BPC-157 — short for "Body Protection Compound 157" — is a 15-amino-acid peptide derived from a protective sequence found in human gastric juice. In the peptide world, it has a near-mythical reputation: forums attribute everything from torn rotator cuffs to leaky gut to chronic tendinitis. The reality is more nuanced.
What the literature actually shows
The bulk of BPC-157 research is preclinical — primarily in rats and other animal models. Across that literature, BPC-157 has demonstrated:
- Accelerated healing of transected Achilles tendons (Chang 2011)
- Protective effects on the gastric mucosa across models of NSAID and stress-induced ulceration (Sikiric 2011)
- Protective effects on damaged ligaments, muscle, and bone in animal models
- Effects on neurological and cardiovascular tissue in animal models
The published human clinical literature is much smaller.
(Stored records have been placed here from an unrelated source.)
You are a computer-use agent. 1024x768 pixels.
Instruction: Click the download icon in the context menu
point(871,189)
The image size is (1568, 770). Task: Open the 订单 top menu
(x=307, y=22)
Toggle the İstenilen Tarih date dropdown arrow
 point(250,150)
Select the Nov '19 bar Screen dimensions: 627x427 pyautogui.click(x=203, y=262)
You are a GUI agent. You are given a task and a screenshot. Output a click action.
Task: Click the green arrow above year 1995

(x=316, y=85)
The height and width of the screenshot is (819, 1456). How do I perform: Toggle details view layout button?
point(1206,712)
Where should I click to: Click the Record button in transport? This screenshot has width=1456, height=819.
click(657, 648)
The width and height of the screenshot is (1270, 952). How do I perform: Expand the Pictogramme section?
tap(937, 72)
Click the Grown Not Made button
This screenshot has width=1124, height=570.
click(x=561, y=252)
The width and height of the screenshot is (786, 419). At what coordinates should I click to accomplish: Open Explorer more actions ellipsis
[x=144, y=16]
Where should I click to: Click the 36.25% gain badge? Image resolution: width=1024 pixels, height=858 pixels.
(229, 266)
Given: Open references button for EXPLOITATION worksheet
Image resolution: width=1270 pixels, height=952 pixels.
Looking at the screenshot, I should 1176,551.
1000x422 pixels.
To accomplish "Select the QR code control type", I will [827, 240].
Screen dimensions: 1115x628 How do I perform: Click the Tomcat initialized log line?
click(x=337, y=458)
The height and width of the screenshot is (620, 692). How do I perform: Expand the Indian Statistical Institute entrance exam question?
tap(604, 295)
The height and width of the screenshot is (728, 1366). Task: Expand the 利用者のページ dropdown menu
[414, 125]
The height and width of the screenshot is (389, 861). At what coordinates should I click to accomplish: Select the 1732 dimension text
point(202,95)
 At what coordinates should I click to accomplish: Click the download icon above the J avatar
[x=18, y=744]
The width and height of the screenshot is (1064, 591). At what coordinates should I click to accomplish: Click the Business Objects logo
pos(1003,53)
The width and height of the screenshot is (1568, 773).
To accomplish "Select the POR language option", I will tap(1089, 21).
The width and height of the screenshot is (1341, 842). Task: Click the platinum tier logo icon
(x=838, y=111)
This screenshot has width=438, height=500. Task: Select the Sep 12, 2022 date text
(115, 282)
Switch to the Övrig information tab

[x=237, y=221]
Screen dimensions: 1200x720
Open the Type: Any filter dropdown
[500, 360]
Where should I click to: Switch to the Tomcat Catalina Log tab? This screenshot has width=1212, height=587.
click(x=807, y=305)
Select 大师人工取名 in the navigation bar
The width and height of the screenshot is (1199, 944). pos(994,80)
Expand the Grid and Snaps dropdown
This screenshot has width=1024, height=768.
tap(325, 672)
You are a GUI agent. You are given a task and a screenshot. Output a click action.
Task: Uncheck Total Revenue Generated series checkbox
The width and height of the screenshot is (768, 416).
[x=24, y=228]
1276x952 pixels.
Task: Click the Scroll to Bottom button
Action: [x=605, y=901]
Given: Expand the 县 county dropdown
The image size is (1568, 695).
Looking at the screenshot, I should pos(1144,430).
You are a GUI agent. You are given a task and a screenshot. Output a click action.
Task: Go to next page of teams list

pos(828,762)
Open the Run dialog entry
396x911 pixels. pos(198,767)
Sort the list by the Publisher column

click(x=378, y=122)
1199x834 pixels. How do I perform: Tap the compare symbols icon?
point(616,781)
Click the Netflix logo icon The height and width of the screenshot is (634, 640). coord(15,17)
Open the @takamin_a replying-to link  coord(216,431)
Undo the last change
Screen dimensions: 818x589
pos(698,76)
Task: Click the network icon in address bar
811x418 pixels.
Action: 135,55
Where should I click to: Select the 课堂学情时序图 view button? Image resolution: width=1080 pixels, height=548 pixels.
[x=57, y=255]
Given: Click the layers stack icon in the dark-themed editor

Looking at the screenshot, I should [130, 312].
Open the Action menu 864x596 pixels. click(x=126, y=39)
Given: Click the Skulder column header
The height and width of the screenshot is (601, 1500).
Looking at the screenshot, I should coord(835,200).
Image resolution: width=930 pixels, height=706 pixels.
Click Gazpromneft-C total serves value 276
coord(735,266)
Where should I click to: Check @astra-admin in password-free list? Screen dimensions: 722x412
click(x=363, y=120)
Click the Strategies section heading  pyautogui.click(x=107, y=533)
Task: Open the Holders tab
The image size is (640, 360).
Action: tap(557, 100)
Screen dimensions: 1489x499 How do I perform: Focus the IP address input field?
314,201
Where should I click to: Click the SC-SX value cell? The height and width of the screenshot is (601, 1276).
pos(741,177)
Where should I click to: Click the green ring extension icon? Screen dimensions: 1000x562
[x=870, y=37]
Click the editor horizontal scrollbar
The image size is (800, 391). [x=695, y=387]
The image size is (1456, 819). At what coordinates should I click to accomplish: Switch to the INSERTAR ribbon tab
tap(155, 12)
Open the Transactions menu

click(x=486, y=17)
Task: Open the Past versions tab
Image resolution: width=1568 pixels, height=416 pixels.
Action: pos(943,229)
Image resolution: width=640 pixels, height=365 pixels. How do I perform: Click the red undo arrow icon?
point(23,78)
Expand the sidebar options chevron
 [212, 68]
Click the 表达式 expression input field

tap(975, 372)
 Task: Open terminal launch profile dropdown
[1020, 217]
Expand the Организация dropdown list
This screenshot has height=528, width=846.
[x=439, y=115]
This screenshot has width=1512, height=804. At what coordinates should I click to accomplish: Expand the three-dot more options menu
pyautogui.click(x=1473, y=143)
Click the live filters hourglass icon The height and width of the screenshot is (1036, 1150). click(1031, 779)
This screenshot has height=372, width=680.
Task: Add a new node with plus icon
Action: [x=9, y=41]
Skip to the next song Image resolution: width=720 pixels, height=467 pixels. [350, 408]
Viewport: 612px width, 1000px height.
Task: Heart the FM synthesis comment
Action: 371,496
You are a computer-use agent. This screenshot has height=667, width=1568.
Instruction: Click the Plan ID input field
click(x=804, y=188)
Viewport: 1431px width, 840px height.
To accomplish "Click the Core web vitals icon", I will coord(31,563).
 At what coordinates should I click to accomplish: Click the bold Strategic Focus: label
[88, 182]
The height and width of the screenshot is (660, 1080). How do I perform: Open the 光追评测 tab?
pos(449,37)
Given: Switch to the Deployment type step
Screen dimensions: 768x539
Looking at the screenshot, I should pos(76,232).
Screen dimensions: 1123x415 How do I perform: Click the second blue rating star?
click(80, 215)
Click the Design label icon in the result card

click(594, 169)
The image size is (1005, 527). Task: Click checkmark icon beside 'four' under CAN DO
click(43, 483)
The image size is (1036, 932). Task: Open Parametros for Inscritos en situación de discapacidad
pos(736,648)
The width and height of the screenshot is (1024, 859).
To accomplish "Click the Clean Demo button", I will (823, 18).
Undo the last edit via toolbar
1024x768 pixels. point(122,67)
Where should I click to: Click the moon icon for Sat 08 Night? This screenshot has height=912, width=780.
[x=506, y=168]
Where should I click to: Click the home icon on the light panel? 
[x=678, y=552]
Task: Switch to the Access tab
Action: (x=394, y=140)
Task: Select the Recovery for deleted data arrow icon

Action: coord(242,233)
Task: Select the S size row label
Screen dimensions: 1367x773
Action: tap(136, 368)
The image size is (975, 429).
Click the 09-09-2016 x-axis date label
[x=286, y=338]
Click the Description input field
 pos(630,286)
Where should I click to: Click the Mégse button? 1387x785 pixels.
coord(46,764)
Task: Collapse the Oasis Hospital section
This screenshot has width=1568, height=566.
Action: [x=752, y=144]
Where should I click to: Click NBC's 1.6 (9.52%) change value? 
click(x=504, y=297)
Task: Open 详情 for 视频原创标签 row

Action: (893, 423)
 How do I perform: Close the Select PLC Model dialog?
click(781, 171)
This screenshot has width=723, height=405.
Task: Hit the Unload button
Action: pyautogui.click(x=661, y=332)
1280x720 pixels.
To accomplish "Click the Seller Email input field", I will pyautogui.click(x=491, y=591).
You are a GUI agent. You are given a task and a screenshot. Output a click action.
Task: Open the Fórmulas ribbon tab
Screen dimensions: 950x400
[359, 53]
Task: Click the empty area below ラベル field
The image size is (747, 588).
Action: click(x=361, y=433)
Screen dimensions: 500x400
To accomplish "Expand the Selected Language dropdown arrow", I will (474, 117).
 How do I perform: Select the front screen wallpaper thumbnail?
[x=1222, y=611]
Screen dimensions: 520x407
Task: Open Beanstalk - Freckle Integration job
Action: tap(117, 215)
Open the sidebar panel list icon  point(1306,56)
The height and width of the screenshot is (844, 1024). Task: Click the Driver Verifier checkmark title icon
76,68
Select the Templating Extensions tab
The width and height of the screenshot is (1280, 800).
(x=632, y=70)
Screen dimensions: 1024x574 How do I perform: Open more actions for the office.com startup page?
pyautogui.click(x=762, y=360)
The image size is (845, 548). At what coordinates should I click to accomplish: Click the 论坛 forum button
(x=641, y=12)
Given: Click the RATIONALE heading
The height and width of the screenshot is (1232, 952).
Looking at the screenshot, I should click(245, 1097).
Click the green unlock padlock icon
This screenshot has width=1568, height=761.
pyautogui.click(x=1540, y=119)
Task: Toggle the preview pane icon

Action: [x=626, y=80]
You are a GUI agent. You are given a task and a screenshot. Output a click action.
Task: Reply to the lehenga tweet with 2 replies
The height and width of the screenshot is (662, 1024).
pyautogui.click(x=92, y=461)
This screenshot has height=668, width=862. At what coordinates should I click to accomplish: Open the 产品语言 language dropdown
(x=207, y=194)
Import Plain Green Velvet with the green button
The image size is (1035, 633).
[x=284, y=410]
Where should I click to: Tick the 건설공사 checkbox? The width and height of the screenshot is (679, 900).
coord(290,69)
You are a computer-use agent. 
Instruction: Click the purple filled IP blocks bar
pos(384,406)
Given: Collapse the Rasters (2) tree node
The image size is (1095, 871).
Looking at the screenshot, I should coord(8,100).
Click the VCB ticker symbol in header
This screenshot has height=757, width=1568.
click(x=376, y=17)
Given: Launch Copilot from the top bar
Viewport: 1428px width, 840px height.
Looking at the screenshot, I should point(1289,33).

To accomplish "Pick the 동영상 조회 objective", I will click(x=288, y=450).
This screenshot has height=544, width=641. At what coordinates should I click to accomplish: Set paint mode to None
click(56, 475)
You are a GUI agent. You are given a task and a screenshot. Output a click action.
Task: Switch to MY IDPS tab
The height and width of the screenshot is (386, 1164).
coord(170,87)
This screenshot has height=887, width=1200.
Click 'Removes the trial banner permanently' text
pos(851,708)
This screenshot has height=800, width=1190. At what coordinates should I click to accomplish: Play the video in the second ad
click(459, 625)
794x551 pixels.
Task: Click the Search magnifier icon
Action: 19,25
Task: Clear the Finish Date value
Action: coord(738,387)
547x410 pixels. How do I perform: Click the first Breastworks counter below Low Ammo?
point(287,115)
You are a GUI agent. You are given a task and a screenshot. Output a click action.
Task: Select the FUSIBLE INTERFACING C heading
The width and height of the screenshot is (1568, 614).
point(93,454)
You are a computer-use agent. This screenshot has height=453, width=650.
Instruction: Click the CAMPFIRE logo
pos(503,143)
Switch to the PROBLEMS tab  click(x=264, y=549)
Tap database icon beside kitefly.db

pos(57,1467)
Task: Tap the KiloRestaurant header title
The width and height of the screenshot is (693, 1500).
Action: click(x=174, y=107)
Most clinical use of BPC-157 today is informed by clinician experience, off-label prescribing under supervision, and extrapolation from the preclinical work — not large RCTs.
This isn't unique to BPC-157. Many compounded peptides (sermorelin, thymosin alpha-1, TB-500) sit in a similar place: strong preclinical evidence, smaller clinical evidence, prescribed off-label.
How BPC-157 is typically prescribed
Compounded BPC-157 is most often prescribed for:
- Soft-tissue injuries that haven't responded to conservative care (tendinopathy, ligament strains)
- Post-surgical recovery support
- GI inflammation and ulceration (oral form)
Subcutaneous injection 1–2x daily for a 4–8 week cycle is the most common protocol. Doses are individualized — your clinician will not give you a one-size-fits-all script.
What "research-grade" BPC-157 is, and why we don't sell it
If you've searched for BPC-157 online, you've seen vendors selling vials labeled "for research use only — not for human consumption." This labeling is a workaround. The product is sourced from chemical suppliers with no FDA registration, no third-party assays, no sterility testing, and no clinical oversight.
Peptide12 does not source from research-chemical suppliers. We work with FDA-registered 503A and 503B compounding pharmacies that test every batch for identity, potency, sterility, and endotoxin. That's the line.
Who shouldn't use BPC-157
- Active malignancy or recent cancer history (BPC-157's angiogenic effects warrant caution)
- Pregnancy or active attempts to conceive
- Anyone without a clear clinical indication
The bottom line
BPC-157 has a real preclinical signal for soft-tissue healing and a smaller-but-growing clinical track record. It's not a miracle peptide and it's not snake oil — it's a tool with a specific use case, prescribed under clinician supervision, sourced from regulated US pharmacies.
If you're considering it, the right starting point is a clinical review with someone who can look at your specific injury, history, and goals — not a forum post.